The Kasowitz firm paid Lair less than $5,000 for travel expenses to New York but never received any information from him.
"We paid $5,000 in travel expenses for one meeting that went nowhere," Bowe said Tuesday. "We never paid any money for services or information."
Lair also tried, prosecutors said, to have SAC Capital's lawyers pay $50,000 for the "information" that the Kasowitz firm had hired him to hack into SAC's computers.
According to the complaint the FBI had already been alerted to Lair's activities and agents were monitoring his communications with SAC's lawyers.
Morvillo could not be reached for comment Tuesday.
In addition to the two named New York law firms, the information filed against Lair alleged that between 2003 and 2006 he also defrauded 10 other law firms.

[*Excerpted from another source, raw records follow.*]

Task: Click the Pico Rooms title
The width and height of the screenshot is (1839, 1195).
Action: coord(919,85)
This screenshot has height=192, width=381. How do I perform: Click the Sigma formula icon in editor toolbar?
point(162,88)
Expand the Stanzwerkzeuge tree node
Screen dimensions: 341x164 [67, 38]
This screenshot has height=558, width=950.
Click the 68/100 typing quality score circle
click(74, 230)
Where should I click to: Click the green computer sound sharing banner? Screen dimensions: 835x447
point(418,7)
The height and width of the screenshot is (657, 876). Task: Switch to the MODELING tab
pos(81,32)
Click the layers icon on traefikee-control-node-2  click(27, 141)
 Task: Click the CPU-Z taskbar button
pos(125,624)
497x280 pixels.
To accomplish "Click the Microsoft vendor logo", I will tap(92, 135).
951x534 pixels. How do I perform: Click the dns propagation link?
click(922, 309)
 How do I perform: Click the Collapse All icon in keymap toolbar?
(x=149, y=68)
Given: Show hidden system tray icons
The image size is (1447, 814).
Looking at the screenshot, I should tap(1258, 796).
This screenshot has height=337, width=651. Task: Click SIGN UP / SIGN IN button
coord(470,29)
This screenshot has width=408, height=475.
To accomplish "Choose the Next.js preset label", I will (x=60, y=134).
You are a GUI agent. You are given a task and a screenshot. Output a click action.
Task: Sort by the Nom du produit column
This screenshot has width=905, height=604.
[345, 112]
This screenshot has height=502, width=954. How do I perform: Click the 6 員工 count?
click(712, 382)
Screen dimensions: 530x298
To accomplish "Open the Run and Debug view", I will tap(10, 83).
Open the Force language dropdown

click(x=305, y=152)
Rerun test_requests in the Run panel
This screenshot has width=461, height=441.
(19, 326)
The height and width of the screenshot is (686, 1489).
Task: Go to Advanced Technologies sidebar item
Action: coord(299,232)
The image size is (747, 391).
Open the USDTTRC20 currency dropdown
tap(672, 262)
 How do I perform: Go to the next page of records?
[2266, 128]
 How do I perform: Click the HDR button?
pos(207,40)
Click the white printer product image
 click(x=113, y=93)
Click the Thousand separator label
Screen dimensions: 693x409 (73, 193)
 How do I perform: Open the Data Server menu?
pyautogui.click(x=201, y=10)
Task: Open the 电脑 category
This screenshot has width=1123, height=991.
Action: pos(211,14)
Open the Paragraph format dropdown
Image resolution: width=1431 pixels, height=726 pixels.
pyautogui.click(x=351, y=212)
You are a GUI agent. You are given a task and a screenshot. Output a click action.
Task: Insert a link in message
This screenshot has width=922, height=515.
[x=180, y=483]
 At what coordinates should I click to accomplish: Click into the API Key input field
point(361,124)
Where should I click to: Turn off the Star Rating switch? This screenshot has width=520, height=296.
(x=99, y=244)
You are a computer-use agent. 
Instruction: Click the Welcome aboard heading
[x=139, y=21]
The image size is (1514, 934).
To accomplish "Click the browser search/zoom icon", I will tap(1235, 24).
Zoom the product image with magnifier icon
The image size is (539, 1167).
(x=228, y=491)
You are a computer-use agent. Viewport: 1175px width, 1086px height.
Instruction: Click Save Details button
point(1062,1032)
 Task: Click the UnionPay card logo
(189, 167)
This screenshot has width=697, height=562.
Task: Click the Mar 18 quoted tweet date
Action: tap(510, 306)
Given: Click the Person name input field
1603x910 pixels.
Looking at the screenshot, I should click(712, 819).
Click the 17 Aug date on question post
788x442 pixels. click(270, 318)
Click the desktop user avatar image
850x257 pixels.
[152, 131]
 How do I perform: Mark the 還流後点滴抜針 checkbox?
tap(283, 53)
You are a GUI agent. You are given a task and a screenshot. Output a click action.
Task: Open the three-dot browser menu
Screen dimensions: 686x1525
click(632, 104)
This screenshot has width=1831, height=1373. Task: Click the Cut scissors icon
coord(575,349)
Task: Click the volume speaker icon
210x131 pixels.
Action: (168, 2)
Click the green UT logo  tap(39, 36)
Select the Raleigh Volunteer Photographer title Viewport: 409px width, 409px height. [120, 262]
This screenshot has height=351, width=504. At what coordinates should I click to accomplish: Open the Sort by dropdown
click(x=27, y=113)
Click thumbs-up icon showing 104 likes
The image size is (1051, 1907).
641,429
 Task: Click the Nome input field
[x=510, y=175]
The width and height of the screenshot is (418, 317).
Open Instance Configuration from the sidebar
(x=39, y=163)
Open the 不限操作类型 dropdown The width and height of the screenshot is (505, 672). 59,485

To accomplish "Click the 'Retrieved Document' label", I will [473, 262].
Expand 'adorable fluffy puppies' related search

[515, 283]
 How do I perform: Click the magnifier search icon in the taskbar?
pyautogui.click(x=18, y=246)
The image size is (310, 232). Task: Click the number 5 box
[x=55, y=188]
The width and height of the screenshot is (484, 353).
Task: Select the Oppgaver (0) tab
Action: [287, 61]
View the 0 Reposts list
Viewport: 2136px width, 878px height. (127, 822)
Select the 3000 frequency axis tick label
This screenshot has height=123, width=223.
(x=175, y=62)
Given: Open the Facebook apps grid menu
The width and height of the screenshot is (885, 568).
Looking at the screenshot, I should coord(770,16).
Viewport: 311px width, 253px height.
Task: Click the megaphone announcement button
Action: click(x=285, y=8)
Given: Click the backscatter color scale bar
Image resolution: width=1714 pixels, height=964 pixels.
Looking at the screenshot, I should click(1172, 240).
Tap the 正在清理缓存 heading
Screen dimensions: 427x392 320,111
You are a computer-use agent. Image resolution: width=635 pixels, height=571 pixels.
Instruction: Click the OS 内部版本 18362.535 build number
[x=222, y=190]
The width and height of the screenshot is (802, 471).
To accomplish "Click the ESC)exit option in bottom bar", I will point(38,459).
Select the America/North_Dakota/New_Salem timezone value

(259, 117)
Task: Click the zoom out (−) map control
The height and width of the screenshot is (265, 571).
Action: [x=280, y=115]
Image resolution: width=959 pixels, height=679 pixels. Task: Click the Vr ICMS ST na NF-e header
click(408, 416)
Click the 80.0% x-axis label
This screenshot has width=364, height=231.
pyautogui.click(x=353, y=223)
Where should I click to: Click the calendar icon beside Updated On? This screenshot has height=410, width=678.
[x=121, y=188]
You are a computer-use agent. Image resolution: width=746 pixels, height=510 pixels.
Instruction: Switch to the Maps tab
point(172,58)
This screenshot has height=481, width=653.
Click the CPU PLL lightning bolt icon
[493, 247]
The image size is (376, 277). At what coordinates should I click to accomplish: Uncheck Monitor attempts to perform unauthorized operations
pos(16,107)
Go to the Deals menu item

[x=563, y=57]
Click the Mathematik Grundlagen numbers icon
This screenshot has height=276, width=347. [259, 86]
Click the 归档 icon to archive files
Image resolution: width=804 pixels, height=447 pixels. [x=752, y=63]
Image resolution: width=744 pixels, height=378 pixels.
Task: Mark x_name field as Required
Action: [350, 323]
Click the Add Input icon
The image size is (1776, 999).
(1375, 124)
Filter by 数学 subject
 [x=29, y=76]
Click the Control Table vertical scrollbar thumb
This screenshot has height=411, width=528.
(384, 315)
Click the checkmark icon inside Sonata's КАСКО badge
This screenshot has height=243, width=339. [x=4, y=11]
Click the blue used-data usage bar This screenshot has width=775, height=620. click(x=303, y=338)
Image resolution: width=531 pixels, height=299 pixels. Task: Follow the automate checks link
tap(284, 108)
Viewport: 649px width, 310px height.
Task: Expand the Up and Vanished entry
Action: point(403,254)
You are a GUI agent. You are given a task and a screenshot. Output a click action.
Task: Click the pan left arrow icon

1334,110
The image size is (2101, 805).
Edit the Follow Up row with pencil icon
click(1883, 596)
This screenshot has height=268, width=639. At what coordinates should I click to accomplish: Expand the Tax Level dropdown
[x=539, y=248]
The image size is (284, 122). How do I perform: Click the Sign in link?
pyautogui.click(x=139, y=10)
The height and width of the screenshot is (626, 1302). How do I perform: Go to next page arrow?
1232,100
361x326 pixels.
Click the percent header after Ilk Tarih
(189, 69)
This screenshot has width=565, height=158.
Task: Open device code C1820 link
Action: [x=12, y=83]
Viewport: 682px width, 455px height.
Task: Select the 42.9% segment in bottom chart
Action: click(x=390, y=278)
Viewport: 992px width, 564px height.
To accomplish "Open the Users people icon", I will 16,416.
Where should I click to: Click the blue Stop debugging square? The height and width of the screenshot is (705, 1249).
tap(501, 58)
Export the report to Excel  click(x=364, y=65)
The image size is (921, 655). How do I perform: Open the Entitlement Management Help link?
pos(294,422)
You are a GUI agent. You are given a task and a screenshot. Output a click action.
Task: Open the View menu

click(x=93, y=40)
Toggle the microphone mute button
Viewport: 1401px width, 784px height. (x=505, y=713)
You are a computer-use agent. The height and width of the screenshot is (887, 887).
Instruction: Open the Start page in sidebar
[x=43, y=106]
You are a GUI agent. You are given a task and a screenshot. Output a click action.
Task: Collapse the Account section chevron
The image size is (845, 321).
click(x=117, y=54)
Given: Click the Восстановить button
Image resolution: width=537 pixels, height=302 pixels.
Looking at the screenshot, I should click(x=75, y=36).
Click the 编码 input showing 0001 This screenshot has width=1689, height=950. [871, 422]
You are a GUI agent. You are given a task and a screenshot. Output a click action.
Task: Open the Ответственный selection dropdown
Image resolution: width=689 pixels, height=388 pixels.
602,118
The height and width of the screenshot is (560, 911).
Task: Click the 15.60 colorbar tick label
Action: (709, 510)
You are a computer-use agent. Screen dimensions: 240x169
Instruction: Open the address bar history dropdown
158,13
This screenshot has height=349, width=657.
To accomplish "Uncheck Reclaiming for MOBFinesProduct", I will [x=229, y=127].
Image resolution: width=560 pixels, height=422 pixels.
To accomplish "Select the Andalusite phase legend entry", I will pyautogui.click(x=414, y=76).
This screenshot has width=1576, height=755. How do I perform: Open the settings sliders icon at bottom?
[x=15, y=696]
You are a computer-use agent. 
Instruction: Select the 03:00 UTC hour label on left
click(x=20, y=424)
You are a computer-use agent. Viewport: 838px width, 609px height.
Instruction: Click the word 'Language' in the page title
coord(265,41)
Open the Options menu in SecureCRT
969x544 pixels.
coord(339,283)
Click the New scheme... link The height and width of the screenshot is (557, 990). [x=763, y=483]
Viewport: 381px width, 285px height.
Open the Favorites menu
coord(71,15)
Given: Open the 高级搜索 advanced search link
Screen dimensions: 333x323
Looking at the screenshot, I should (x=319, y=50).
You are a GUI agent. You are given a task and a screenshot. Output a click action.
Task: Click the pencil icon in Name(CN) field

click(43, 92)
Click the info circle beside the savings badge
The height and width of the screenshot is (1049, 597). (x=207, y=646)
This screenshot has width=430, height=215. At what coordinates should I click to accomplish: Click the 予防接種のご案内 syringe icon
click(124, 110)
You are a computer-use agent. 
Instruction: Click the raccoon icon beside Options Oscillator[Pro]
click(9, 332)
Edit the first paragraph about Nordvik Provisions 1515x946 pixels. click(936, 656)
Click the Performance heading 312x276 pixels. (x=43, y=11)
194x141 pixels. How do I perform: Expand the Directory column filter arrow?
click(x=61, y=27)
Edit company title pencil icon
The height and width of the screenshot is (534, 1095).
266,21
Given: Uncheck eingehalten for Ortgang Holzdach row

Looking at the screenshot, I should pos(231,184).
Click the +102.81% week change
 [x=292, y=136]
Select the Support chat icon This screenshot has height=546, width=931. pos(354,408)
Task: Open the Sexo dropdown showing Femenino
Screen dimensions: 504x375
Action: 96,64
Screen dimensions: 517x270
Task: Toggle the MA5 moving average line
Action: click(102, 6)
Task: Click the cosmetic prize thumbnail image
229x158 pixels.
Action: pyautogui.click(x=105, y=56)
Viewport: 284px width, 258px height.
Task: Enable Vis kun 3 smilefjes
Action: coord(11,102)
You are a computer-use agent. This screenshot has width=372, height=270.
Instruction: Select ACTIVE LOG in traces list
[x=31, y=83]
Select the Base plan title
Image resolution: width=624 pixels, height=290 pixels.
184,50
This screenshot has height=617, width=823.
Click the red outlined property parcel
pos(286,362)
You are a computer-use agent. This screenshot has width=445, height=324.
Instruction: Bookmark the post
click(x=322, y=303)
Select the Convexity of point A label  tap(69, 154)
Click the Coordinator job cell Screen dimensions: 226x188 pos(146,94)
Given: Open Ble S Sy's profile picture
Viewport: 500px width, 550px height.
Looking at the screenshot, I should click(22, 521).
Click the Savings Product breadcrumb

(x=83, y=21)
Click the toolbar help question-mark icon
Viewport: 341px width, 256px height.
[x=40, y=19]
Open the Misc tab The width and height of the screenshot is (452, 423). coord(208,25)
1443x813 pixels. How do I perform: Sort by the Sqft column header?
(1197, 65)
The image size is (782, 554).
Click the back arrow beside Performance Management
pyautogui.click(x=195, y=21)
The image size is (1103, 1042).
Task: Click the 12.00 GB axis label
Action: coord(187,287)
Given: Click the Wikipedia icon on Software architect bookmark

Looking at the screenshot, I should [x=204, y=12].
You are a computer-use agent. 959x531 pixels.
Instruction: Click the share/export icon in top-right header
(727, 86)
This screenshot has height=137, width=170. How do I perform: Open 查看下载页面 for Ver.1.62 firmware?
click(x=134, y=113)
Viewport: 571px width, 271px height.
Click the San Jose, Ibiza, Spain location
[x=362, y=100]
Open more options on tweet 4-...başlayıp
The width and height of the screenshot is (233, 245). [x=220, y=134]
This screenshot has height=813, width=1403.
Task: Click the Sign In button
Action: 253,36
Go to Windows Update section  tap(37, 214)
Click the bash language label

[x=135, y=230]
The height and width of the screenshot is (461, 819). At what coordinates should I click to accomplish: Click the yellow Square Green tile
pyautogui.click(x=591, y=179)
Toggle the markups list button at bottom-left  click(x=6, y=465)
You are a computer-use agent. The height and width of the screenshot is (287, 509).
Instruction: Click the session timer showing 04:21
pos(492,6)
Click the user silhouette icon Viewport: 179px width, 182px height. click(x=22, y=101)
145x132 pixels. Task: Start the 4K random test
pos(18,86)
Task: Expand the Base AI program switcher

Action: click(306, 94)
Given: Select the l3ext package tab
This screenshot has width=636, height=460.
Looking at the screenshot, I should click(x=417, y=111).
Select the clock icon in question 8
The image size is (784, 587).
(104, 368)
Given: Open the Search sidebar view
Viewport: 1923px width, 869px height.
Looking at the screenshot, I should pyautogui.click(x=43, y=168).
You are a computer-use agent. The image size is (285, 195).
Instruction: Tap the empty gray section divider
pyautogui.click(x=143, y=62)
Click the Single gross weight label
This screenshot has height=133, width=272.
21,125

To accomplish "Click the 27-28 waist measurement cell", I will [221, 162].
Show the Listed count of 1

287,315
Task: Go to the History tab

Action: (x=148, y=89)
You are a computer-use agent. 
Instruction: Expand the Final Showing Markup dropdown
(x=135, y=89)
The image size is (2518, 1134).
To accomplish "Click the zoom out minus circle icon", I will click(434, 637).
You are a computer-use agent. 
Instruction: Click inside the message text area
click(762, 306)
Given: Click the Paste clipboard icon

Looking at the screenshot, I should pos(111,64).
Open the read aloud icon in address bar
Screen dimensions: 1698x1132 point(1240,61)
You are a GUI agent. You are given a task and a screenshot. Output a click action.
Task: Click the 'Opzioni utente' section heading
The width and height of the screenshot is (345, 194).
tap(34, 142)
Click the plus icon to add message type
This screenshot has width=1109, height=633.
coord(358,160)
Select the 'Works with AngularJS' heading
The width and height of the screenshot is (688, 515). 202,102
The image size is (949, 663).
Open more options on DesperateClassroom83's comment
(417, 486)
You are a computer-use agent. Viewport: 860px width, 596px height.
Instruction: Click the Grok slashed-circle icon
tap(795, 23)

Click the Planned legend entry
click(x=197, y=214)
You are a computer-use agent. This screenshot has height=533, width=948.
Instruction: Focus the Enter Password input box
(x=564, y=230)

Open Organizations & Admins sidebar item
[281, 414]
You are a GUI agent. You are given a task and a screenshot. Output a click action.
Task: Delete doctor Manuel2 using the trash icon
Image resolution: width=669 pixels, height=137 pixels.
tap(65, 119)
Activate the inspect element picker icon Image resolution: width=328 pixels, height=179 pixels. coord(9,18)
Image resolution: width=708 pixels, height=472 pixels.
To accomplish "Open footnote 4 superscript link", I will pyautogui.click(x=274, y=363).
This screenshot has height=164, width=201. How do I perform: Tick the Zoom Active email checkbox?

He allegedly received $10,000 from New York attorneys involved in trade secrets litigation; $50,000 from an attorney representing an Internet services company in litigation with hedge funds; $25,000 from an attorney weighing whether to start litigation against a software development company; and $35,000 from an attorney representing an investor against a computer software company and its outside auditors.
The other firms were not named.
Cantwell is also seeking the forfeiture of $311,000, which represents the total Lair received from the 12 firms.
Lair, who has been behind bars since his arrest in November, is scheduled to be sentenced March 21.